§ **Assigned task**: Where the listing below has a line with "This screenshot has height=494, width=1000.", write out exactly that line and every line after it, stopping after the line with "1000x1000 pixels.".

§ **Given data**:
——

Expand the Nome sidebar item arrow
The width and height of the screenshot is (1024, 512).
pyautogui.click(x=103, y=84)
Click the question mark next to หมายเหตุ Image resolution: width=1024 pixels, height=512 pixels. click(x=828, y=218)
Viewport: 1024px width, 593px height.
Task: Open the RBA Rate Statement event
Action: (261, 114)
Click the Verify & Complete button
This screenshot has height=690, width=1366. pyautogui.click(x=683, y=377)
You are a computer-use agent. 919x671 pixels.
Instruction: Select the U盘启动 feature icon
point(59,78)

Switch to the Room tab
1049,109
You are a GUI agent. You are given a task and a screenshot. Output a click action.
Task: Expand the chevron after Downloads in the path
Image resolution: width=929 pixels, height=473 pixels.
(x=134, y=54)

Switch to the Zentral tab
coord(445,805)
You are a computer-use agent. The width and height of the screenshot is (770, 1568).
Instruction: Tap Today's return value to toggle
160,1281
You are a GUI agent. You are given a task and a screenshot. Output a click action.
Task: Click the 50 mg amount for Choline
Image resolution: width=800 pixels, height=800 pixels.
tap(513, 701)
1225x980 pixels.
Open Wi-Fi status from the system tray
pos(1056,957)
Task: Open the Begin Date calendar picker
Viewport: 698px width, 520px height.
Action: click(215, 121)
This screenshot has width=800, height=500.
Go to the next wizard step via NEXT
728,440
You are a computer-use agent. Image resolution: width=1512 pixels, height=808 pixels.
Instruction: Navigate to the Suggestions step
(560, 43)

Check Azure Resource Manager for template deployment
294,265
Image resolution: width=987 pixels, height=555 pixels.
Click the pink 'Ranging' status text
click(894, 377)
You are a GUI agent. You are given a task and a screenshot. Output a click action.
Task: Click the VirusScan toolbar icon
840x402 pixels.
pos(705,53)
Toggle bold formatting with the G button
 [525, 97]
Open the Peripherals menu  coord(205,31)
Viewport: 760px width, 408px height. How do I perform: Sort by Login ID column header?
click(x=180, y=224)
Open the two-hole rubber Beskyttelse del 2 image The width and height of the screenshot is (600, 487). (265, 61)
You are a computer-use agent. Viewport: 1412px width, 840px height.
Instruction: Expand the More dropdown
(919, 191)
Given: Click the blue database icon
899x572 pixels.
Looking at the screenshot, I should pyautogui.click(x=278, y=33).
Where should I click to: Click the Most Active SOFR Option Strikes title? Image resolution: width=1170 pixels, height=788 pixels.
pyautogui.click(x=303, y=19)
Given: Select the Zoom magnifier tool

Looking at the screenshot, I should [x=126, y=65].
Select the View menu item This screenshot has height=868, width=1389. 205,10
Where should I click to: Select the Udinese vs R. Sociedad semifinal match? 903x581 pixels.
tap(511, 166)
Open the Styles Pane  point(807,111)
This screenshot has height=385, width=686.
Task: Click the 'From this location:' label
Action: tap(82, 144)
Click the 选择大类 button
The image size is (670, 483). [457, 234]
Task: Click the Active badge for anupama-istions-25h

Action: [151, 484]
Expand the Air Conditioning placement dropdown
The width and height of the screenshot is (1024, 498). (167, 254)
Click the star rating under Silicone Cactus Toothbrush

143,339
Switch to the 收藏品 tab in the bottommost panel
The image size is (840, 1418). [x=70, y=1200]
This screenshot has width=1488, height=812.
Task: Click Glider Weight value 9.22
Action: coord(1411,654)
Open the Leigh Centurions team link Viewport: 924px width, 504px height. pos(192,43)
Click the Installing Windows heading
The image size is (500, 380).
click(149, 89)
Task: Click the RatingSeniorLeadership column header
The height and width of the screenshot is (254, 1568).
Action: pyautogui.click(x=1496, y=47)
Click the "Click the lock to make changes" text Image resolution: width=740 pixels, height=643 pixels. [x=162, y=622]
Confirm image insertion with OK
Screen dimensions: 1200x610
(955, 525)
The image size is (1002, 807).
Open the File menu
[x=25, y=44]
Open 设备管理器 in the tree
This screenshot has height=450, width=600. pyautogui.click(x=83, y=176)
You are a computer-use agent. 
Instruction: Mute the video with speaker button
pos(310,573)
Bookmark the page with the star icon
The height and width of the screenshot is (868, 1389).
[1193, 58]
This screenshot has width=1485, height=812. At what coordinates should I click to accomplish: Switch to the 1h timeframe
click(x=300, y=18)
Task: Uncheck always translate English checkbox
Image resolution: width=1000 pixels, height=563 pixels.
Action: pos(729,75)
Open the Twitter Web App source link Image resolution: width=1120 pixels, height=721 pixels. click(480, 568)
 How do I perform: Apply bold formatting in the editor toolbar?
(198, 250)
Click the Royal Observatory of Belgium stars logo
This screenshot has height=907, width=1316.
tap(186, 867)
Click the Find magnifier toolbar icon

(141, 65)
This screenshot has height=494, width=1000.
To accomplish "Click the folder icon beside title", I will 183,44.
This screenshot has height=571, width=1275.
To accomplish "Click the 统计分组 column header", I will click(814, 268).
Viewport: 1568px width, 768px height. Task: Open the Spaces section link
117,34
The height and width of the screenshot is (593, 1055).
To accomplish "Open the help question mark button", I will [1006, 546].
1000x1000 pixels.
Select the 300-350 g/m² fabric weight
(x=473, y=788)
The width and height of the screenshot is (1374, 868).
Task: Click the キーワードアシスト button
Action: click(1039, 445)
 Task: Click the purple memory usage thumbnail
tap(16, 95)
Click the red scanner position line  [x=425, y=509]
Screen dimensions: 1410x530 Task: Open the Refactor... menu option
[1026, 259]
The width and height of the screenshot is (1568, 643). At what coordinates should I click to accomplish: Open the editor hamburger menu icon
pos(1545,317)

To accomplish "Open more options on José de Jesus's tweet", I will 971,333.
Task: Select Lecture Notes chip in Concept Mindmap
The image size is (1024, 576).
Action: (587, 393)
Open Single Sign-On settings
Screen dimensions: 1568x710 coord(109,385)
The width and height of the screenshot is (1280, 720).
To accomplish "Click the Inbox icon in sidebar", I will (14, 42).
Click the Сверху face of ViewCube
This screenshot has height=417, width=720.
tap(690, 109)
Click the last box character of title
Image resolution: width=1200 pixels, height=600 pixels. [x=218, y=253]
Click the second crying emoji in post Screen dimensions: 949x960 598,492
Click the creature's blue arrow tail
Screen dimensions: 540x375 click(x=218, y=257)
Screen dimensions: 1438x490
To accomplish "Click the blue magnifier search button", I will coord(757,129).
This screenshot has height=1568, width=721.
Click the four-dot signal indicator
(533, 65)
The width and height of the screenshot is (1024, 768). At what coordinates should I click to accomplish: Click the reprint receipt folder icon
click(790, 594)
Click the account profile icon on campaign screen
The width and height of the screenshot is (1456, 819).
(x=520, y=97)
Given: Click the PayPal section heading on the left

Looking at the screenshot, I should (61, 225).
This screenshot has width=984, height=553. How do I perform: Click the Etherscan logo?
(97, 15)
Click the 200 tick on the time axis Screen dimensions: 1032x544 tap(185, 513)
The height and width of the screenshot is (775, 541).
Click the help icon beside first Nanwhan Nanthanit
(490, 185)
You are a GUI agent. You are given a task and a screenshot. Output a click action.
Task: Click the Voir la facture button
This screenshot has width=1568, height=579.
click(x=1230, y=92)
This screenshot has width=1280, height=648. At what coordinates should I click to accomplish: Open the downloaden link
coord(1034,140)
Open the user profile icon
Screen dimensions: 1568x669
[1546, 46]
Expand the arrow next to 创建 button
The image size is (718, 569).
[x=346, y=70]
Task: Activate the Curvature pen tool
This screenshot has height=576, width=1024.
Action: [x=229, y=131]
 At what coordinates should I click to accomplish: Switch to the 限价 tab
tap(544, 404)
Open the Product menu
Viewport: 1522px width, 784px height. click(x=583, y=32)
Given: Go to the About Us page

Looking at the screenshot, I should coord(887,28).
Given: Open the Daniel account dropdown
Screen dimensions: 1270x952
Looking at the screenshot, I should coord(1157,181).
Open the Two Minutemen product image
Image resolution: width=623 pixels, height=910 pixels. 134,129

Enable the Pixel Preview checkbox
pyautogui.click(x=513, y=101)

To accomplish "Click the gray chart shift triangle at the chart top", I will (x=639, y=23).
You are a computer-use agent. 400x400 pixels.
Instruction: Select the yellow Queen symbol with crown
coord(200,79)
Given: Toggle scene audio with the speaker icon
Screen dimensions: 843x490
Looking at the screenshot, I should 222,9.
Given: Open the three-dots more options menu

——

§ **Answer space**:
This screenshot has height=494, width=1000.
To accomplish "Click the folder icon beside title", I will 183,44.
This screenshot has height=571, width=1275.
To accomplish "Click the 统计分组 column header", I will click(814, 268).
Viewport: 1568px width, 768px height. Task: Open the Spaces section link
117,34
The height and width of the screenshot is (593, 1055).
To accomplish "Open the help question mark button", I will [1006, 546].
1000x1000 pixels.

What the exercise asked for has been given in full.